_GOAL_. Reproduce the data below with "wrench icon" changed to "gear icon", leaving everything else untouched.

* start GIVEN ENTRIES *

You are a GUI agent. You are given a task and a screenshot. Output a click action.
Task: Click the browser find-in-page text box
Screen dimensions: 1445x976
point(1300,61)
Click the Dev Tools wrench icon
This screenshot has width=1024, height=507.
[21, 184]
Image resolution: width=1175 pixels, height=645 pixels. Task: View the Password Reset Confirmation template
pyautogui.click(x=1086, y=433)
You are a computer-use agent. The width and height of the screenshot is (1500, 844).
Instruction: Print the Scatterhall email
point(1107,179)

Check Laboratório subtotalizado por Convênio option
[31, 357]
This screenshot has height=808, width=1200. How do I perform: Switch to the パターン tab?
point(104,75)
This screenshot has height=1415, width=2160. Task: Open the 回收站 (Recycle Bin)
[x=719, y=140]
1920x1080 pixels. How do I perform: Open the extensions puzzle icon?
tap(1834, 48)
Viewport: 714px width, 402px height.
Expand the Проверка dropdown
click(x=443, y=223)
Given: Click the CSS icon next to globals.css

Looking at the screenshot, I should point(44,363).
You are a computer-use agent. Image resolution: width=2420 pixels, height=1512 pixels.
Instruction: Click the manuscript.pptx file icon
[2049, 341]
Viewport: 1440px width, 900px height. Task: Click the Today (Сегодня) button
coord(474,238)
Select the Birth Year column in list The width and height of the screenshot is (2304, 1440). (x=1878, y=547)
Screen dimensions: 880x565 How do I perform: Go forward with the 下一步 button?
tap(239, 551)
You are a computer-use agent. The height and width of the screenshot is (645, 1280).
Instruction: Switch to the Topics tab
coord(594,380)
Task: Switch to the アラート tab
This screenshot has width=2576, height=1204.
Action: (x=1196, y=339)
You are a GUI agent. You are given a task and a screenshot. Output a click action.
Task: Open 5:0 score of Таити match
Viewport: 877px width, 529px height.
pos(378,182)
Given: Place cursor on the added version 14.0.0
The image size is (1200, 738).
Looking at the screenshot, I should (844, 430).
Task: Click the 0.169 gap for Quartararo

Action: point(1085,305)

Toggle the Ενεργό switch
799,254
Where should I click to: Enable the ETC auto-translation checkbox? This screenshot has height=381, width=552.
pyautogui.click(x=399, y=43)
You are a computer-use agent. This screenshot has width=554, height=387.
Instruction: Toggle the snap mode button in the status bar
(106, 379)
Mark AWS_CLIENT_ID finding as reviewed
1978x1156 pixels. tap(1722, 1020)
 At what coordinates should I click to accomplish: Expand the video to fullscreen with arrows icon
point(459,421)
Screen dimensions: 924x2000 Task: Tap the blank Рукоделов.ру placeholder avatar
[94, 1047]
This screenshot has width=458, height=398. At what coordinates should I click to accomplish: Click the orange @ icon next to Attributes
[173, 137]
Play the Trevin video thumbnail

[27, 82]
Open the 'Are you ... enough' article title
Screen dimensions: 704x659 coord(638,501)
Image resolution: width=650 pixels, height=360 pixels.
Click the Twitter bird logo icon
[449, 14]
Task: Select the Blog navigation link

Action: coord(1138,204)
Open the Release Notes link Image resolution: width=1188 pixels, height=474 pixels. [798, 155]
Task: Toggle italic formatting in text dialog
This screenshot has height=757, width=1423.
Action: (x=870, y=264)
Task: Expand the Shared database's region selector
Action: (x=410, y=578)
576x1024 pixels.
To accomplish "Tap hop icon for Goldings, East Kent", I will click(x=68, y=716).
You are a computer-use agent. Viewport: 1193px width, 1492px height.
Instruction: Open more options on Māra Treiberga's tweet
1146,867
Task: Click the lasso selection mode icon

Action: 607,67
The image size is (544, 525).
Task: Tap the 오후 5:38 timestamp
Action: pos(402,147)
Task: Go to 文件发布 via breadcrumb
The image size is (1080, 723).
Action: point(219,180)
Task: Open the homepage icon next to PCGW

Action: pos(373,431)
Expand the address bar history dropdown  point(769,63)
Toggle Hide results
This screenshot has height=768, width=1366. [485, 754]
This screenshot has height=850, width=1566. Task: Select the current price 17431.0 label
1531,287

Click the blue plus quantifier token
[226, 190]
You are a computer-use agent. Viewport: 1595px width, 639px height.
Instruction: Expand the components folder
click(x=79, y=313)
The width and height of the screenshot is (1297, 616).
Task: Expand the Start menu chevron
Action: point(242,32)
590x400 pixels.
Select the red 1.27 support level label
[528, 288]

* end GIVEN ENTRIES *

_WRITTEN SOLUTION_.
You are a GUI agent. You are given a task and a screenshot. Output a click action.
Task: Click the browser find-in-page text box
Screen dimensions: 1445x976
point(1300,61)
Click the Dev Tools gear icon
This screenshot has width=1024, height=507.
[21, 184]
Image resolution: width=1175 pixels, height=645 pixels. Task: View the Password Reset Confirmation template
pyautogui.click(x=1086, y=433)
You are a computer-use agent. The width and height of the screenshot is (1500, 844).
Instruction: Print the Scatterhall email
point(1107,179)

Check Laboratório subtotalizado por Convênio option
[31, 357]
This screenshot has height=808, width=1200. How do I perform: Switch to the パターン tab?
point(104,75)
This screenshot has height=1415, width=2160. Task: Open the 回收站 (Recycle Bin)
[x=719, y=140]
1920x1080 pixels. How do I perform: Open the extensions puzzle icon?
tap(1834, 48)
Viewport: 714px width, 402px height.
Expand the Проверка dropdown
click(x=443, y=223)
Given: Click the CSS icon next to globals.css

Looking at the screenshot, I should point(44,363).
You are a computer-use agent. Image resolution: width=2420 pixels, height=1512 pixels.
Instruction: Click the manuscript.pptx file icon
[2049, 341]
Viewport: 1440px width, 900px height. Task: Click the Today (Сегодня) button
coord(474,238)
Select the Birth Year column in list The width and height of the screenshot is (2304, 1440). (x=1878, y=547)
Screen dimensions: 880x565 How do I perform: Go forward with the 下一步 button?
tap(239, 551)
You are a computer-use agent. The height and width of the screenshot is (645, 1280).
Instruction: Switch to the Topics tab
coord(594,380)
Task: Switch to the アラート tab
This screenshot has width=2576, height=1204.
Action: (x=1196, y=339)
You are a GUI agent. You are given a task and a screenshot. Output a click action.
Task: Open 5:0 score of Таити match
Viewport: 877px width, 529px height.
pos(378,182)
Given: Place cursor on the added version 14.0.0
The image size is (1200, 738).
Looking at the screenshot, I should (844, 430).
Task: Click the 0.169 gap for Quartararo

Action: point(1085,305)

Toggle the Ενεργό switch
799,254
Where should I click to: Enable the ETC auto-translation checkbox? This screenshot has height=381, width=552.
pyautogui.click(x=399, y=43)
You are a computer-use agent. This screenshot has width=554, height=387.
Instruction: Toggle the snap mode button in the status bar
(106, 379)
Mark AWS_CLIENT_ID finding as reviewed
1978x1156 pixels. tap(1722, 1020)
 At what coordinates should I click to accomplish: Expand the video to fullscreen with arrows icon
point(459,421)
Screen dimensions: 924x2000 Task: Tap the blank Рукоделов.ру placeholder avatar
[94, 1047]
This screenshot has width=458, height=398. At what coordinates should I click to accomplish: Click the orange @ icon next to Attributes
[173, 137]
Play the Trevin video thumbnail

[27, 82]
Open the 'Are you ... enough' article title
Screen dimensions: 704x659 coord(638,501)
Image resolution: width=650 pixels, height=360 pixels.
Click the Twitter bird logo icon
[449, 14]
Task: Select the Blog navigation link

Action: coord(1138,204)
Open the Release Notes link Image resolution: width=1188 pixels, height=474 pixels. [798, 155]
Task: Toggle italic formatting in text dialog
This screenshot has height=757, width=1423.
Action: (x=870, y=264)
Task: Expand the Shared database's region selector
Action: (x=410, y=578)
576x1024 pixels.
To accomplish "Tap hop icon for Goldings, East Kent", I will click(x=68, y=716).
You are a computer-use agent. Viewport: 1193px width, 1492px height.
Instruction: Open more options on Māra Treiberga's tweet
1146,867
Task: Click the lasso selection mode icon

Action: 607,67
The image size is (544, 525).
Task: Tap the 오후 5:38 timestamp
Action: pos(402,147)
Task: Go to 文件发布 via breadcrumb
The image size is (1080, 723).
Action: point(219,180)
Task: Open the homepage icon next to PCGW

Action: pos(373,431)
Expand the address bar history dropdown  point(769,63)
Toggle Hide results
This screenshot has height=768, width=1366. [485, 754]
This screenshot has height=850, width=1566. Task: Select the current price 17431.0 label
1531,287

Click the blue plus quantifier token
[226, 190]
You are a computer-use agent. Viewport: 1595px width, 639px height.
Instruction: Expand the components folder
click(x=79, y=313)
The width and height of the screenshot is (1297, 616).
Task: Expand the Start menu chevron
Action: point(242,32)
590x400 pixels.
Select the red 1.27 support level label
[528, 288]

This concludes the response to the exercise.